Considering the 11 available experimental values, µ was computed for the corresponding VSCF data as 1.38%. Since we did calculate the IR absorptions of [pSer-H]⁻ exclusively using 8 grid points per mode, no definitive conclusion can be drawn whether higher grid densities would enable an improved accuracy for this larger molecule. A re-evaluation of the potential energy surface at grid densities up to 16 points would be unmanageably expensive but nonetheless, the data presented fits well into the error boundaries as observed for the 15 molecules discussed earlier.
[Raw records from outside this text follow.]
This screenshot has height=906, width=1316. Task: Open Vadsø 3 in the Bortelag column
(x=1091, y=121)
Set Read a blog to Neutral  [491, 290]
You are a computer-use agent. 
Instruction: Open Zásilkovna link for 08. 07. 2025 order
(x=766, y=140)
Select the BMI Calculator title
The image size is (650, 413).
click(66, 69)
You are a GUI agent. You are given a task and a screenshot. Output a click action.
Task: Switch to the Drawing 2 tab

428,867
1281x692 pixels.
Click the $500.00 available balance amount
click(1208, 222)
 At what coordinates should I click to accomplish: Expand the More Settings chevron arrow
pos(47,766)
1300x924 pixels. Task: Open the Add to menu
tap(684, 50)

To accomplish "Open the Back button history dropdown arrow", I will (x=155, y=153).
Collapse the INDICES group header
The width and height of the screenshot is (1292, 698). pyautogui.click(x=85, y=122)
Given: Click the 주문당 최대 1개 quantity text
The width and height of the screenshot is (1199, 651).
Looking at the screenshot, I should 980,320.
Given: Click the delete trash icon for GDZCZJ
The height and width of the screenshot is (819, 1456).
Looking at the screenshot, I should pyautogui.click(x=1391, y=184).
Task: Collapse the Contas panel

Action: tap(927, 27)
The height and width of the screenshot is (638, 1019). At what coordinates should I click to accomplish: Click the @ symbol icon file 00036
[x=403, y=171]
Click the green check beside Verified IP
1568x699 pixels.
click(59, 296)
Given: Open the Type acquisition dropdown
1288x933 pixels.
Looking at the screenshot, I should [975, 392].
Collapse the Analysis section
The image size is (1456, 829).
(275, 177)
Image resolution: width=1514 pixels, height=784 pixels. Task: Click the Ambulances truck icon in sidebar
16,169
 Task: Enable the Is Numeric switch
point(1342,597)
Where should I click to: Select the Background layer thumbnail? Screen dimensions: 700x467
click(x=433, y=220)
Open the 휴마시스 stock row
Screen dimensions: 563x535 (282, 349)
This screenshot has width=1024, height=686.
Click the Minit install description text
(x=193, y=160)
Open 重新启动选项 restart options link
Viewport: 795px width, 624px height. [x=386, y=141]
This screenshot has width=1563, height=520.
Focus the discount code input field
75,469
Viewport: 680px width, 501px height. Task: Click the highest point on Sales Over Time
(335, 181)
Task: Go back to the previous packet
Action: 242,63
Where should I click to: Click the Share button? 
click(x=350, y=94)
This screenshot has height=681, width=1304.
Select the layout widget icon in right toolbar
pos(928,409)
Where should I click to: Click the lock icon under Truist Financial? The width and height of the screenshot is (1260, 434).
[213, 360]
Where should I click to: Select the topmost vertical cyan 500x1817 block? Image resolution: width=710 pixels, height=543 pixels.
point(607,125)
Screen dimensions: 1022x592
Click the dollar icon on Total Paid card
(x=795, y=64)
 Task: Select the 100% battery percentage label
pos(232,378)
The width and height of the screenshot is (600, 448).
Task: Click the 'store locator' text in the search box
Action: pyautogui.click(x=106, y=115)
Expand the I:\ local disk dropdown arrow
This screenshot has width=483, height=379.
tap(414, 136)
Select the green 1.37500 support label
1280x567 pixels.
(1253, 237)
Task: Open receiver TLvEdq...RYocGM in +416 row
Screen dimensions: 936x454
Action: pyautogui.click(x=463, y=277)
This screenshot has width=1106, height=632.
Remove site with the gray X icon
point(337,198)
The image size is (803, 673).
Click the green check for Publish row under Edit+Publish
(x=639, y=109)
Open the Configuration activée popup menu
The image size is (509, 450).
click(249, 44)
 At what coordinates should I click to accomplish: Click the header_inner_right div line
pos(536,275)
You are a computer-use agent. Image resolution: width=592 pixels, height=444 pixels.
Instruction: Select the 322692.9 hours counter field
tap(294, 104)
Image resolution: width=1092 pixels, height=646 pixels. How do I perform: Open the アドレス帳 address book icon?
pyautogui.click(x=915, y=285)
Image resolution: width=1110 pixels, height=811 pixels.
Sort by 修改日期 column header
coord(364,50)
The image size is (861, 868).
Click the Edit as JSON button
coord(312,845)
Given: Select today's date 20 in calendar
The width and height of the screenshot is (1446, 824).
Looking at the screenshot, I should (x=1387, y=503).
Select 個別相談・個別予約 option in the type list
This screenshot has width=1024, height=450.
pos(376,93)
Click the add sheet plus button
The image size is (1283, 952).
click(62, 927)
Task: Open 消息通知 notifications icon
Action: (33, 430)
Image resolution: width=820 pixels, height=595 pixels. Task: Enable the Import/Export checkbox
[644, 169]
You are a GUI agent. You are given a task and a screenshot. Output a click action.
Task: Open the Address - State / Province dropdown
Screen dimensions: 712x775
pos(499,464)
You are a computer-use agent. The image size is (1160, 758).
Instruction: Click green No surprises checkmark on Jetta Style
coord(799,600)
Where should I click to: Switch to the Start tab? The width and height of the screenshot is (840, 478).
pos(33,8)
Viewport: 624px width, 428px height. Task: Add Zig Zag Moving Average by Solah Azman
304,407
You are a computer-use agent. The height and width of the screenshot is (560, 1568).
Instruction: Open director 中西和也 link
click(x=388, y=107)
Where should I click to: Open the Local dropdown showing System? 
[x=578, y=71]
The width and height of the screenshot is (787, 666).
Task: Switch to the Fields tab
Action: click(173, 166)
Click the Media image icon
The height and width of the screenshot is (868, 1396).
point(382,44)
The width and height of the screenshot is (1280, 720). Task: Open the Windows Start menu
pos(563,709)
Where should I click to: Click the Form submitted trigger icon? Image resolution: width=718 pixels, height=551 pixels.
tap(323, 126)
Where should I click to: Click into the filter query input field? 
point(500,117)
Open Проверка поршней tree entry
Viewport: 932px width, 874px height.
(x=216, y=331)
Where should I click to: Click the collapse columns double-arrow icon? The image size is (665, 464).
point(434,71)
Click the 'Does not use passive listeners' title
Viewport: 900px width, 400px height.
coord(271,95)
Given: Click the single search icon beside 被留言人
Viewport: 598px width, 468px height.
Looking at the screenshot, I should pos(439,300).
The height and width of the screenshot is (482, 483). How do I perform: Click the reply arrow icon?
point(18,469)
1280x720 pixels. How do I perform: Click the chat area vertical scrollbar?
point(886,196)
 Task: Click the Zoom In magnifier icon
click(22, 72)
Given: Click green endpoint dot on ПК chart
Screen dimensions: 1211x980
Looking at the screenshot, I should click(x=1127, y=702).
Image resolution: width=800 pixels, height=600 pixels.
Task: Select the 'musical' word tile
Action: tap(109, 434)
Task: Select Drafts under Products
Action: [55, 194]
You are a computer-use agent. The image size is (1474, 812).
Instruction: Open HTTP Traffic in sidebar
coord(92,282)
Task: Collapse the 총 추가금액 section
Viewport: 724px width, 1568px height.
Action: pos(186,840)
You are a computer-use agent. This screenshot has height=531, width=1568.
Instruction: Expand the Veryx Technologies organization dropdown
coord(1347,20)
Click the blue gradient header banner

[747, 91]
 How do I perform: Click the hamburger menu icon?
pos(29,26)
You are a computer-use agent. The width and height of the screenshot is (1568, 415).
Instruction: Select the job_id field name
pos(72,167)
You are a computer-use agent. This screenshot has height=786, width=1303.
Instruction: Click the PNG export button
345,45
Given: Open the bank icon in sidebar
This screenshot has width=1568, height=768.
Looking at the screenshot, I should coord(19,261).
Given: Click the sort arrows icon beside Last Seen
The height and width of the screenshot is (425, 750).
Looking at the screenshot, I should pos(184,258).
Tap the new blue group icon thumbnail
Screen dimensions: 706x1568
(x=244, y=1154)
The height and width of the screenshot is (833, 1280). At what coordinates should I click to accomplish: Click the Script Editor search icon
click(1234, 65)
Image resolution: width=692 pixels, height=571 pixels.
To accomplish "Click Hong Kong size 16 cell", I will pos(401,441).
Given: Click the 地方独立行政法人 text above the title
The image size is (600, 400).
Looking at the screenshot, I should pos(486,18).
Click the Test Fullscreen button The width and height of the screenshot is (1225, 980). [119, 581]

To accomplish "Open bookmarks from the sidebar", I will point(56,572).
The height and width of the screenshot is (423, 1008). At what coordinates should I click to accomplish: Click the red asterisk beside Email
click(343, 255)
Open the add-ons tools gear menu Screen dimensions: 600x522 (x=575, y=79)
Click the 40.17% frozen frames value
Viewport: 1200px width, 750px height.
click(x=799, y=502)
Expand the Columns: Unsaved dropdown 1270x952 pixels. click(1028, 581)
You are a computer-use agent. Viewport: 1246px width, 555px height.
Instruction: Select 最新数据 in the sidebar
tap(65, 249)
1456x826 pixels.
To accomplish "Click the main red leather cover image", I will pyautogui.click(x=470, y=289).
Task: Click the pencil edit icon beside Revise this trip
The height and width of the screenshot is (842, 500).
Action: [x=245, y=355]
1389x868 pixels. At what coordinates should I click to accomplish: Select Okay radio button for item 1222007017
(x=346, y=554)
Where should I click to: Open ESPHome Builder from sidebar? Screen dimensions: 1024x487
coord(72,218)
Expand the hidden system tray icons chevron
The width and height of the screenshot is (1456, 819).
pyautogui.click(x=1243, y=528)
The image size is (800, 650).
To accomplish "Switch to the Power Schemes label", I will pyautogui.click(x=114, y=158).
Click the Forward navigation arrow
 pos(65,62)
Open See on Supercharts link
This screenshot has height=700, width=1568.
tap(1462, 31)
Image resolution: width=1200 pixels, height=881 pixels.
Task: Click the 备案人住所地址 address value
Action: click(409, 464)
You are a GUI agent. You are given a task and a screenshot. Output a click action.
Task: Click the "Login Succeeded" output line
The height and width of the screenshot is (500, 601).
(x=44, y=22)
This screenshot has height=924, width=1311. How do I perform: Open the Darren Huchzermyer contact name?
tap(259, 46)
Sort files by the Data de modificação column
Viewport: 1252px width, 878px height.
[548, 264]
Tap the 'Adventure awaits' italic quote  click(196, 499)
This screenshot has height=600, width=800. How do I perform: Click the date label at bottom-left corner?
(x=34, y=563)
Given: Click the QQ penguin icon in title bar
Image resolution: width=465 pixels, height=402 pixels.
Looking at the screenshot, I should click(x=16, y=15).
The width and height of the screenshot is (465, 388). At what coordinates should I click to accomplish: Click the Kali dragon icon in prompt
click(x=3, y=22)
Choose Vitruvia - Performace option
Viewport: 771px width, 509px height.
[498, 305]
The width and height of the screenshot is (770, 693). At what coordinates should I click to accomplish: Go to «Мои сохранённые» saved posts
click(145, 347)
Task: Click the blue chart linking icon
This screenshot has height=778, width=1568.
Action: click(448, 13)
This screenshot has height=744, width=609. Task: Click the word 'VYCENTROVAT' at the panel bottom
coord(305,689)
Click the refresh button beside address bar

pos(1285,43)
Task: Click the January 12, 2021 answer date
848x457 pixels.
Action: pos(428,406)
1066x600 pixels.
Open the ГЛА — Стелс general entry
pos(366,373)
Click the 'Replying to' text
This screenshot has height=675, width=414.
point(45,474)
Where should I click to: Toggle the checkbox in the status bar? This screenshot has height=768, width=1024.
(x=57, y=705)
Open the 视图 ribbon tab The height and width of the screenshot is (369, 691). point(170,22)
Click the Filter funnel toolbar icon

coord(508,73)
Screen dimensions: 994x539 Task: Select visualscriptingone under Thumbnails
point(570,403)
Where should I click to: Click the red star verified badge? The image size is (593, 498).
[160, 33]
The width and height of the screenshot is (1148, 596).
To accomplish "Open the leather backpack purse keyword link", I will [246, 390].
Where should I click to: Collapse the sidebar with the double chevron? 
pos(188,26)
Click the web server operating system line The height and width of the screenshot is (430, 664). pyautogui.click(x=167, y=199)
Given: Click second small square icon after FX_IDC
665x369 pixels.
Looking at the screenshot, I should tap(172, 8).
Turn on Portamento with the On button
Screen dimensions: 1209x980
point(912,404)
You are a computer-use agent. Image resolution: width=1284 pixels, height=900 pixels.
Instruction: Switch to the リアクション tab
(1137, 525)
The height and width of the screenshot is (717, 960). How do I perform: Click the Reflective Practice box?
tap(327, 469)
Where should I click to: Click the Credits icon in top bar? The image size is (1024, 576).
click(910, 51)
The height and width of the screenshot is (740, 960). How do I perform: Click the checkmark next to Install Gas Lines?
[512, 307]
The band assignment in Table 4 clearly shows that empirical considerations are only applicable to the large fundamentals. For a proper description of low lying vibrations that are determined by a number of torsions, computational approaches are an important option aiding the spectroscopist. In their experimental work, Scuderi et al., have employed computational techniques during their band assignment of [pSer-H]⁻ as well, but they resorted to scaled HOA absorption data at the B3LYP/6-311+G(d,p) level of theory.

4. Conclusions

VSCF theory has grown an important field in computational spectroscopy and this is owed to the increasingly available computational resources and to efficient and easily applicable algorithms. With this systematic study it has been demonstrated that a largely reduced grid density in a VSCF evaluation does not only spare considerable resources but also does not significantly affect the resulting absorption data. It was found that the convergence of VSCF equations is not impaired by such a reduced-effort technique even when highly problematic densities of <8 grid points are employed. While further investigations are required with regard to the role of symmetry in a VSCF treatment, it was found that reduced grid densities may be safely applied to a wide set of molecular entities. Application to [pSer-H]⁻ showed that a 8 point VSCF calculation yields accurate data for a molecule exhibiting weak interactions. The routine presented herein should, in conjunction with other recent developments [35], prove valuable for larger molecules relevant to life sciences where a conventional VSCF treatment with 16 grid points per mode is not feasible.

Author Contributions

O.M.D.L., B.M.R., G.K.B. and C.W.H. designed research; O.M.D.L. performed research; O.M.D.L. analyzed data; O.M.D.L. wrote the paper. All authors read and approved the final manuscript.

Conflicts of Interest

The authors declare no conflict of interest.